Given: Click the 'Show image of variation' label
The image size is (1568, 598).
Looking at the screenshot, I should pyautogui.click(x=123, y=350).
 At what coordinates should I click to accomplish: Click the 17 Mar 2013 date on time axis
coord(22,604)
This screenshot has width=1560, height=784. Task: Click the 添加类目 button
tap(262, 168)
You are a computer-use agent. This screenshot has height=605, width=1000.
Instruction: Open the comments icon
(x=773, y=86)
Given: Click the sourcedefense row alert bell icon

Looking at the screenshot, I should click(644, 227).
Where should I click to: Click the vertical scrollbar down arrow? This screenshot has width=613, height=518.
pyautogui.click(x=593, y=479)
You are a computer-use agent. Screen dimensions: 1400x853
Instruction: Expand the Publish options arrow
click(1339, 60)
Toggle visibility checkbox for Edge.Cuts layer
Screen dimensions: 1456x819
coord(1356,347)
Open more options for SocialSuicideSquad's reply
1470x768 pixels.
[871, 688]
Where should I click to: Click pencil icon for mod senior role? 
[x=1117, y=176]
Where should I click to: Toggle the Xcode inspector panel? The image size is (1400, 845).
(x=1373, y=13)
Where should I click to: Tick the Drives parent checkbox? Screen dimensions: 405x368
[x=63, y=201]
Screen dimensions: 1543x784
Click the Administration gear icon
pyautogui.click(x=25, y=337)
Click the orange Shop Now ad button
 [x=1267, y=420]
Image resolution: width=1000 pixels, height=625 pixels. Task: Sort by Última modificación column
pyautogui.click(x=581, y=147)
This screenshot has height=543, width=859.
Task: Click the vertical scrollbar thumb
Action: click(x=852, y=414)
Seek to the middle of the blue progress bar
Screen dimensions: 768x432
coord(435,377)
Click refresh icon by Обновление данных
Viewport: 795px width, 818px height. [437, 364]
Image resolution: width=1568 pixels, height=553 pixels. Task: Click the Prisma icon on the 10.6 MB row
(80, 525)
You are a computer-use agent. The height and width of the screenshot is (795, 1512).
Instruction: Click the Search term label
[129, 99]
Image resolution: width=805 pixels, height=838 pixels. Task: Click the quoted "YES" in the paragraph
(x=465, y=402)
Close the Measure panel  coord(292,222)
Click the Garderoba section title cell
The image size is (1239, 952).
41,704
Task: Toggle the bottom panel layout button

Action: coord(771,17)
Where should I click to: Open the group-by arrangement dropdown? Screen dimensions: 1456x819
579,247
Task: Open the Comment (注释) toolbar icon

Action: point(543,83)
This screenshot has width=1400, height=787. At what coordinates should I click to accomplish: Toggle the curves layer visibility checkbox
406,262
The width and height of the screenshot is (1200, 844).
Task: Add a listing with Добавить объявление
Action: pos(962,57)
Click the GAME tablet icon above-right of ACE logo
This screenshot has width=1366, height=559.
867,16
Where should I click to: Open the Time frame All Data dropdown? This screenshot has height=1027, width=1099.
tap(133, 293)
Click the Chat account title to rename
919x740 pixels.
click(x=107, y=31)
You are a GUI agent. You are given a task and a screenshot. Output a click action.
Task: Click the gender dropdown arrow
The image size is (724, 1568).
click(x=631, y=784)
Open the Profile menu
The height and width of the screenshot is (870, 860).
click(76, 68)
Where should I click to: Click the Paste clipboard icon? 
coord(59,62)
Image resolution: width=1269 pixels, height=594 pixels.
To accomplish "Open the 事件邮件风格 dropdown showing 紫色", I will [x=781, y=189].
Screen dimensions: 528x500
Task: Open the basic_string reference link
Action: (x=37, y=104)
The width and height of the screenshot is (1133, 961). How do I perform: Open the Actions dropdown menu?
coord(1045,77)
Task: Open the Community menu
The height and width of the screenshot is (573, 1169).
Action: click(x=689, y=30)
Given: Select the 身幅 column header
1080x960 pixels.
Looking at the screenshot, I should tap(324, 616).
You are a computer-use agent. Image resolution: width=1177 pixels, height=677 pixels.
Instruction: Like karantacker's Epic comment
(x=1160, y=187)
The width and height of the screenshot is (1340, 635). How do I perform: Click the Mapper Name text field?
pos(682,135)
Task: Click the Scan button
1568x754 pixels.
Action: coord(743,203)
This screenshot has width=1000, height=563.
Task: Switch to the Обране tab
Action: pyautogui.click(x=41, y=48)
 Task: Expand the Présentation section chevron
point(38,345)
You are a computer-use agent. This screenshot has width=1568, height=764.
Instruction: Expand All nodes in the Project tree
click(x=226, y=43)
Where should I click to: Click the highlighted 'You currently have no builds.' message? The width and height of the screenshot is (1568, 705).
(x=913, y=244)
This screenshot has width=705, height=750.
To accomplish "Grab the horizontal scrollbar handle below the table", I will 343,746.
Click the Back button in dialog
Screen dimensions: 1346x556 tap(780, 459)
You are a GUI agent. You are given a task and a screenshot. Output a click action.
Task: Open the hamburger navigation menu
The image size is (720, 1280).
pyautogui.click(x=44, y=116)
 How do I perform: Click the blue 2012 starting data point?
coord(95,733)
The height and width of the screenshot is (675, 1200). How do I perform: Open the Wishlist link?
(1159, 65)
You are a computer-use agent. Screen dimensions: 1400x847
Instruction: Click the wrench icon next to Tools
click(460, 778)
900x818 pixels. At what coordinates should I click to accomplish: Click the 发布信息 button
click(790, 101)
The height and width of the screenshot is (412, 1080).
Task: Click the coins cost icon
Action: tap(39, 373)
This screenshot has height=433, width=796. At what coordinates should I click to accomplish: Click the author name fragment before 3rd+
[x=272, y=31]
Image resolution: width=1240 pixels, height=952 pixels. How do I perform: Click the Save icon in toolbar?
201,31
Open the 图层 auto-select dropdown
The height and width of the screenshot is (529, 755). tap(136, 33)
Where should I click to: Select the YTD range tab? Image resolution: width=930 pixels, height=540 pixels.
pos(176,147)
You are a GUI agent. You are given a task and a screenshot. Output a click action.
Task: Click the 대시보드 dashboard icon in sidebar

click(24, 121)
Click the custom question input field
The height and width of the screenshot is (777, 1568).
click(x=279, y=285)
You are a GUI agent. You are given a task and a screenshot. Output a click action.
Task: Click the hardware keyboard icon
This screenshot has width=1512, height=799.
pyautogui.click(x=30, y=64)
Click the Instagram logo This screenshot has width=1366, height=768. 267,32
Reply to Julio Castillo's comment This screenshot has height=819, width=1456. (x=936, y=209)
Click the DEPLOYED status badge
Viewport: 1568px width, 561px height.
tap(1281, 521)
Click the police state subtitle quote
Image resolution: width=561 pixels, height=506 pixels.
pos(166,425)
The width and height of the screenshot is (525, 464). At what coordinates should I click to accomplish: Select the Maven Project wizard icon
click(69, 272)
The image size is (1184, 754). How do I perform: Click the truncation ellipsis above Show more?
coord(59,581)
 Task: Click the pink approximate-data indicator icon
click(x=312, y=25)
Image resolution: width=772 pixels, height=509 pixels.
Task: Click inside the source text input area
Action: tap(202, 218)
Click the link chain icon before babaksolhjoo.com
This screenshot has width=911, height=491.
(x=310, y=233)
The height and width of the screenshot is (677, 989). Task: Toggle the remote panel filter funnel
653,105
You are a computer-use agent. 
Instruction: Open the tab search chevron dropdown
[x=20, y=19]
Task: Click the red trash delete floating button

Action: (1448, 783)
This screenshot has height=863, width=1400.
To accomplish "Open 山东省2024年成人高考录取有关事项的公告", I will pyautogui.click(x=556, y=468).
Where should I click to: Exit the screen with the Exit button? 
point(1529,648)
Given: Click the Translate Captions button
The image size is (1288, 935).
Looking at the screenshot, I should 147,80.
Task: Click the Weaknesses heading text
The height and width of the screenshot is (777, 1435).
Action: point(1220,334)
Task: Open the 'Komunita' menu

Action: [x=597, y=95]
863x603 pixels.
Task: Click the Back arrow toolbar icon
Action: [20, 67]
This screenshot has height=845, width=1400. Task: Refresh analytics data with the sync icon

* **EXERCISE DESCRIPTION**
Please list every line of the rows above that contains the word "checkbox", matching case exactly.

* **WRITTEN SOLUTION**
Toggle visibility checkbox for Edge.Cuts layer
Where should I click to: Tick the Drives parent checkbox? Screen dimensions: 405x368
This screenshot has width=1400, height=787. At what coordinates should I click to accomplish: Toggle the curves layer visibility checkbox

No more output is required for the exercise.